Physiotherapists are already making a significant impact to carbon reduction by:

  • Reducing the environmental impact of equipment, medicines and resources: for example, embracing walking aid reuse schemes
  • Being strong advocates for public health and prevention by embedding prevention into care pathways, supporting individuals and communities to live healthier and happier lives and thus reducing the need to access high carbon intensive healthcare
  • Embedding good digital practice learned during the COVID-19 period to exploit digital capabilities to support more carbon efficient ways of working where appropriate on a case by case basis
  • Completing training to increase their understanding and awareness of environmentally sustainable healthcare, and incorporating this important content into academic curricular

Awareness raising: Greener AHP week 17 – 24 April 2023

This week, AHPs in England are celebrating their role in the first Greener AHP week which provides an opportunity to:

  • Learn and share what it means to be a more environmentally sustainable AHP.
  • Raise awareness of the links between health and climate change, the NHS net zero ambition, and the shift required to build a Greener NHS, nationally and regionally.
  • Build support and grow networks through showcasing AHP and wider initiatives and actions that others can get involved in.

What next?

There is, of course, still much for us all to do to achieve our goal of a net zero health service. We must continue to focus on measuring and evaluating the carbon impact of clinical care pathways to demonstrate the considerable contribution physiotherapists make to keep people healthy and reduce their need to access healthcare services; thus, supporting high-quality care that also reduces carbon emissions.

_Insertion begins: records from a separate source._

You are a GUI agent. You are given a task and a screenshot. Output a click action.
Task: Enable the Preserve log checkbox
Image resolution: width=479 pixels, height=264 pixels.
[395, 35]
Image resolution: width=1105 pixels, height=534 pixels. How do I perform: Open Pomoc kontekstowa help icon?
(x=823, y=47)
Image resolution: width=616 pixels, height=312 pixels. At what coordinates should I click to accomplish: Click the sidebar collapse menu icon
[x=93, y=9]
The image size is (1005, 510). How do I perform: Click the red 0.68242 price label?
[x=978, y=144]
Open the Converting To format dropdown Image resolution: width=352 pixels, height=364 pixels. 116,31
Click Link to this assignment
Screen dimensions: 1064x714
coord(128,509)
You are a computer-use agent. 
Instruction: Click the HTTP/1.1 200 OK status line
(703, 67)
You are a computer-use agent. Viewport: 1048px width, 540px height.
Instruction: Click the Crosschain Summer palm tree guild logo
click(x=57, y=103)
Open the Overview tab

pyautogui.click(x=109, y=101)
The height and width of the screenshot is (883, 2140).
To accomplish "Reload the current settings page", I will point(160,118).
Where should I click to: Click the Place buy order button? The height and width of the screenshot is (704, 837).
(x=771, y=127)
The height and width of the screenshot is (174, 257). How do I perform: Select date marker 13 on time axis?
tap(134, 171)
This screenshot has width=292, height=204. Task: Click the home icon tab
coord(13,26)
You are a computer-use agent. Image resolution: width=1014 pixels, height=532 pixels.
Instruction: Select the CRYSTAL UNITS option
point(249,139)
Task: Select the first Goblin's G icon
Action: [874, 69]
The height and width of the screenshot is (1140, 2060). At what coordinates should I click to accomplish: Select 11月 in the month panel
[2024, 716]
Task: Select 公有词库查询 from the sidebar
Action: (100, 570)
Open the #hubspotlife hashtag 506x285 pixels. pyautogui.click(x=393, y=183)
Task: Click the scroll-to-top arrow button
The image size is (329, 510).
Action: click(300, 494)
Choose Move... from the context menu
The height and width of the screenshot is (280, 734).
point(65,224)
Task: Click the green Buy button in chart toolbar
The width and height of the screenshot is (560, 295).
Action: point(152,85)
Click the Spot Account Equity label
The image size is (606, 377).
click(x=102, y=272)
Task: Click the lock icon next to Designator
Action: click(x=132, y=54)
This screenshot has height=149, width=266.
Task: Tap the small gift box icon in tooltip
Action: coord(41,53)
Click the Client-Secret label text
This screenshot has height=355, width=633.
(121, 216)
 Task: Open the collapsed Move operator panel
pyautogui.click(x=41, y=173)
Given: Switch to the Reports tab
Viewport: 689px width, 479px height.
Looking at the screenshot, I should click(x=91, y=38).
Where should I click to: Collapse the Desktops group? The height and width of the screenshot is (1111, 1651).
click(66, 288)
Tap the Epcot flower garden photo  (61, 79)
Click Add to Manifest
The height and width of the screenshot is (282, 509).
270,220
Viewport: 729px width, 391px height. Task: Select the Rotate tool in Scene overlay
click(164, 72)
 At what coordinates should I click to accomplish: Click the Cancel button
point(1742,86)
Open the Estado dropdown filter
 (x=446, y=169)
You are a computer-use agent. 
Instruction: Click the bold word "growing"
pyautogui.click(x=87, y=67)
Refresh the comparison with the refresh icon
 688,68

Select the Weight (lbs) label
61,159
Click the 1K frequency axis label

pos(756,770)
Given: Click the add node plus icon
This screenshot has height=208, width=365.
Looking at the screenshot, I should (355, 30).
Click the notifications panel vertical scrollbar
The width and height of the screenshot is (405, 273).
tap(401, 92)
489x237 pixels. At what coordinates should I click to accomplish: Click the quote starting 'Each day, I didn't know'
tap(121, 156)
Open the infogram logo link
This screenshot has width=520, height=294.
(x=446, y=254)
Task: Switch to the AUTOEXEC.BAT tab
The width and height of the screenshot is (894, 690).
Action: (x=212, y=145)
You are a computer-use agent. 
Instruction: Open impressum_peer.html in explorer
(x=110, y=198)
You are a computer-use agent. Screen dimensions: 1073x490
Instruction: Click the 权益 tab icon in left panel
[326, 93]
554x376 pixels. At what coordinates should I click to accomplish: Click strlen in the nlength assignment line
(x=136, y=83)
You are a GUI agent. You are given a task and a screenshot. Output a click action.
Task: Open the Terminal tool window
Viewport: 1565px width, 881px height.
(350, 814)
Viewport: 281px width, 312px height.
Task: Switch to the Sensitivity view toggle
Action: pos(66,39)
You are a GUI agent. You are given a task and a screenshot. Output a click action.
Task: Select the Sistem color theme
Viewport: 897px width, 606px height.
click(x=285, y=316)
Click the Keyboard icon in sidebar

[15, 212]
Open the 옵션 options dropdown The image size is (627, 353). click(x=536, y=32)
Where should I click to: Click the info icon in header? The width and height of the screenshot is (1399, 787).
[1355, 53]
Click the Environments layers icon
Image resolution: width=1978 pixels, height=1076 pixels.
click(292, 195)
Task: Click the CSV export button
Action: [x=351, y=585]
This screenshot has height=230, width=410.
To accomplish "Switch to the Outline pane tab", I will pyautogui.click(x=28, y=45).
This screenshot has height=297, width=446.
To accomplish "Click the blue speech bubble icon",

As a physiotherapist, this fellowship has provided an unparalleled opportunity to learn a range of leadership and management skills including policy development, project management, research, and analytics. It offers a unique chance to lead on key national projects that directly contribute to net zero healthcare priorities and gives unrivalled access to professional networks across all levels of healthcare.

The climate emergency is a health emergency, and the recruitment of physiotherapists to the fellowship demonstrates how important we are as a professional group to this agenda. By enhancing my capabilities and knowledge during this fellowship, I believe I will have the confidence and skills required to continue to make wider systems-change beyond the end of the year and for the rest of my career.